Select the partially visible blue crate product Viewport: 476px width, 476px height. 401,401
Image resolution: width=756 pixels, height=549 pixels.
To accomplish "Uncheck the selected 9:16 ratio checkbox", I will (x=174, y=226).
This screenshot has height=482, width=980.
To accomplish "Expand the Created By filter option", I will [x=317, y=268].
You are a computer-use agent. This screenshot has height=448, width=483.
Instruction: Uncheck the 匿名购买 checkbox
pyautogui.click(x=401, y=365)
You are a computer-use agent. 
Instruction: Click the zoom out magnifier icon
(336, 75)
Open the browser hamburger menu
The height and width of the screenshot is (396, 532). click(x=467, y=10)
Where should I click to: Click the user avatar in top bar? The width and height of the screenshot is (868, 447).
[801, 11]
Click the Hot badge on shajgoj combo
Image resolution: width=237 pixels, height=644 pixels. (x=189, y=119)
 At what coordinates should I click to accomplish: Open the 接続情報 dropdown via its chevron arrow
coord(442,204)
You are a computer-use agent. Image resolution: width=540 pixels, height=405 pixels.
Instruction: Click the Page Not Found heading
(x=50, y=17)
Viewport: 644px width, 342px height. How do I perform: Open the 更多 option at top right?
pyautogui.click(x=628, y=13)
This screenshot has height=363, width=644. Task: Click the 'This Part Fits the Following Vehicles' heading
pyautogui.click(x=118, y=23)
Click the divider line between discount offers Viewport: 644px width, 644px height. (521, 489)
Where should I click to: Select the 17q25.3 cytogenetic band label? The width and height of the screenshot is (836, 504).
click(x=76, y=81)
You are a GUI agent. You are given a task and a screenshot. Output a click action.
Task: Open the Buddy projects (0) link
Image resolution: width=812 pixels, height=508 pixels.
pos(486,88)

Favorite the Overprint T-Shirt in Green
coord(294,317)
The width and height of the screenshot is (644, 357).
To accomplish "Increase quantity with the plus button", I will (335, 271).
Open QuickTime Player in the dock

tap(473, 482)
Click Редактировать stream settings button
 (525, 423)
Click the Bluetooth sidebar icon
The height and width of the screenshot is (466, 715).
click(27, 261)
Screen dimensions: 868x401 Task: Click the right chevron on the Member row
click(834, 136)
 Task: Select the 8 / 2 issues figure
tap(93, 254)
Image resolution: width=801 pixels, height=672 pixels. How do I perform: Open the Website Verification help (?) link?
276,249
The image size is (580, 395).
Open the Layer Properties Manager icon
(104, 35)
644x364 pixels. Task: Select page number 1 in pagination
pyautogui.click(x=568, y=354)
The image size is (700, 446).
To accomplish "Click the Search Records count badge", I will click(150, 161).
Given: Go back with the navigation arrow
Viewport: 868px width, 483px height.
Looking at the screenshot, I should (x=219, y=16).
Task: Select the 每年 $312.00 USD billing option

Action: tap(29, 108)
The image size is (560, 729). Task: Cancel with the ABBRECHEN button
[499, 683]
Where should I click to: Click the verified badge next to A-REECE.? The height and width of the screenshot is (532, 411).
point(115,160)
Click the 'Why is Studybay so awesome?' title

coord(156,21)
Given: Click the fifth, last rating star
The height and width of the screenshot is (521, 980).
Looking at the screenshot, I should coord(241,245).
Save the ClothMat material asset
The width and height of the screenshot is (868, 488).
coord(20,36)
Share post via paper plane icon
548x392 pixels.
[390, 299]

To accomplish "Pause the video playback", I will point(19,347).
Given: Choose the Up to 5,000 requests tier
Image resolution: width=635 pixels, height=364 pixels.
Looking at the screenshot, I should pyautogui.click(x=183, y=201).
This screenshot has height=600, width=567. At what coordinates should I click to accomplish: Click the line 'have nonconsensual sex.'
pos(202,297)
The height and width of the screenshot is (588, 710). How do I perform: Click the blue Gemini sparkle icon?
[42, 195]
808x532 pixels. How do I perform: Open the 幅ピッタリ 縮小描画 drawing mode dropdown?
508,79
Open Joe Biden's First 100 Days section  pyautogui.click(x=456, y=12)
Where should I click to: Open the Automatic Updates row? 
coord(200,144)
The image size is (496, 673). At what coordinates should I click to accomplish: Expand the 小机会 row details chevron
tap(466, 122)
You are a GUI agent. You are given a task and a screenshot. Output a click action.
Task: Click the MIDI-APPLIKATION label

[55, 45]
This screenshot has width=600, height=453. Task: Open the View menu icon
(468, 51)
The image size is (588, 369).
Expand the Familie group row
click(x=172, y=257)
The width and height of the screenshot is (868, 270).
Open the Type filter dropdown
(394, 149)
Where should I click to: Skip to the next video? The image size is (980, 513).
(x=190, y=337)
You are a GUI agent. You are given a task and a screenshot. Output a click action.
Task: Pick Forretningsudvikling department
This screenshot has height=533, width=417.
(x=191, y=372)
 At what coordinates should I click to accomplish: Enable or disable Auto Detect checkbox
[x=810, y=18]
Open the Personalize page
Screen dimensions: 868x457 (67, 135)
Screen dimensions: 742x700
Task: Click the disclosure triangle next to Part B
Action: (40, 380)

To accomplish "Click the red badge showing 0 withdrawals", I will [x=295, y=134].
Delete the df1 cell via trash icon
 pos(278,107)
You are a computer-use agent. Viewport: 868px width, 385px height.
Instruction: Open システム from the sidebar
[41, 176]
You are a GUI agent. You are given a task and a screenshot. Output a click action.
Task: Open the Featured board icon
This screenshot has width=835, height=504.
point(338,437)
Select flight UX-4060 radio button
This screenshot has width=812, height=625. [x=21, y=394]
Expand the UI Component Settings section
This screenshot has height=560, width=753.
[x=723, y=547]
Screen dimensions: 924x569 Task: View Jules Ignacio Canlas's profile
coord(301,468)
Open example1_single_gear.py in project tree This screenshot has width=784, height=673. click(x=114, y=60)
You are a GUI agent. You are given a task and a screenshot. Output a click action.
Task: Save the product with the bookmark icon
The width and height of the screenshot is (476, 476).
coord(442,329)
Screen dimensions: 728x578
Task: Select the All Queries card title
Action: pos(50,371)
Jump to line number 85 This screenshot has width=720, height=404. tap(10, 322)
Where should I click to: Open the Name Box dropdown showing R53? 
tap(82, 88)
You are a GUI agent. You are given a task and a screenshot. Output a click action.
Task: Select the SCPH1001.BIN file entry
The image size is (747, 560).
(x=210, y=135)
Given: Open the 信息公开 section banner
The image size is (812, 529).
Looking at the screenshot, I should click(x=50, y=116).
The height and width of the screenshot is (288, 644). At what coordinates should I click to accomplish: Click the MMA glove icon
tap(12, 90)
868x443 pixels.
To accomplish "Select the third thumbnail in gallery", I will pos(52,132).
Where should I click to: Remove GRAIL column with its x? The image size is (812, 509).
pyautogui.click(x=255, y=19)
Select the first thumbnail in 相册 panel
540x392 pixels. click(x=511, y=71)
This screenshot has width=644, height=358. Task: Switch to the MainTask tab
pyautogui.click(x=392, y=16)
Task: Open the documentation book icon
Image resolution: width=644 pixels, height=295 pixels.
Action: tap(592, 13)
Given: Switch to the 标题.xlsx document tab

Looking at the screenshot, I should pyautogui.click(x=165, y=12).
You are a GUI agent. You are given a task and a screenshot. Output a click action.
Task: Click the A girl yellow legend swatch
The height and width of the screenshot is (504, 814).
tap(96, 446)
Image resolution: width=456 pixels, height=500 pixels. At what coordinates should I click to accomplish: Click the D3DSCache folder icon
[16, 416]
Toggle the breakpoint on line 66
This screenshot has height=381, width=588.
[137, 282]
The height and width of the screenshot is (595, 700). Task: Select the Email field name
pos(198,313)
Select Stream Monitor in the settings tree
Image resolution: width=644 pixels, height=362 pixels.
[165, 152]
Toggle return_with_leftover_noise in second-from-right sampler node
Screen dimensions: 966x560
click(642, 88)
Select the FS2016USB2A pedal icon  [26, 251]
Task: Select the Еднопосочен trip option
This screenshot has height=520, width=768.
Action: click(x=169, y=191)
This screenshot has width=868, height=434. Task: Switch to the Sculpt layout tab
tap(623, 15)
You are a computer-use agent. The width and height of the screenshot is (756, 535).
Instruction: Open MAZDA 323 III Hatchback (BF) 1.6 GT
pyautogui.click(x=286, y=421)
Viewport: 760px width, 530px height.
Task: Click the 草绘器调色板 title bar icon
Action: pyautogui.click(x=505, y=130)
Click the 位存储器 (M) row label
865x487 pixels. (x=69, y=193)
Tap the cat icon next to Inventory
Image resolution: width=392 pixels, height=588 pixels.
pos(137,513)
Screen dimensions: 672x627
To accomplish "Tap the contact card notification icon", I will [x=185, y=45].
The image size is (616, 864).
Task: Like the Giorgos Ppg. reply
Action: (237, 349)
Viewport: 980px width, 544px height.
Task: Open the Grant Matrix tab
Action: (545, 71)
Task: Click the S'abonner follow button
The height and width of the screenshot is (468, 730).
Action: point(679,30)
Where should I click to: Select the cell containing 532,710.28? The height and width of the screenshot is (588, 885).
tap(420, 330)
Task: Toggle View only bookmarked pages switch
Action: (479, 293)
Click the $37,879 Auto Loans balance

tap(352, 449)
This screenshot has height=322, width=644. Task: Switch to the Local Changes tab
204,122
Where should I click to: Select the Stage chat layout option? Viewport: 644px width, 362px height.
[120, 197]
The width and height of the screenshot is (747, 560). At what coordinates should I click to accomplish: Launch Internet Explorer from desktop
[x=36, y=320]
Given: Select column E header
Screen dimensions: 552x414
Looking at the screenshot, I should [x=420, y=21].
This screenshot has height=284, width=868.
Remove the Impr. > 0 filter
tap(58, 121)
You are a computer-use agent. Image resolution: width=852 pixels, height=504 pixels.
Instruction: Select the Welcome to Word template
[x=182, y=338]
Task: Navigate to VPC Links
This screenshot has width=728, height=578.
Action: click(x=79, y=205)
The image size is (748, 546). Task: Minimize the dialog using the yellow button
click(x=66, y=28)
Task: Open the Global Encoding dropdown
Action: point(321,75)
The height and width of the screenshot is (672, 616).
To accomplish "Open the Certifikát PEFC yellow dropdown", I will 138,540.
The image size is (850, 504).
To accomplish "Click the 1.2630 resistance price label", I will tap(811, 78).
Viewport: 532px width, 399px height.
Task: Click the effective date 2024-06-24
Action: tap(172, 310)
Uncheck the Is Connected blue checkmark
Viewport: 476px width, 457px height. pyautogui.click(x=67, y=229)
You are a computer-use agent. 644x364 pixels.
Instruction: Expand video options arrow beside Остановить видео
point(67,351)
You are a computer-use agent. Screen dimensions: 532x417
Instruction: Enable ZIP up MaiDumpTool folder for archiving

___

_Task to complete_
When you reach the line containing "Select the first thumbnail in 相册 panel" in the data above, start copying exactly, and stop after the line containing "Task: Open the documentation book icon".

_Answer space_
Select the first thumbnail in 相册 panel
540x392 pixels. click(x=511, y=71)
This screenshot has width=644, height=358. Task: Switch to the MainTask tab
pyautogui.click(x=392, y=16)
Task: Open the documentation book icon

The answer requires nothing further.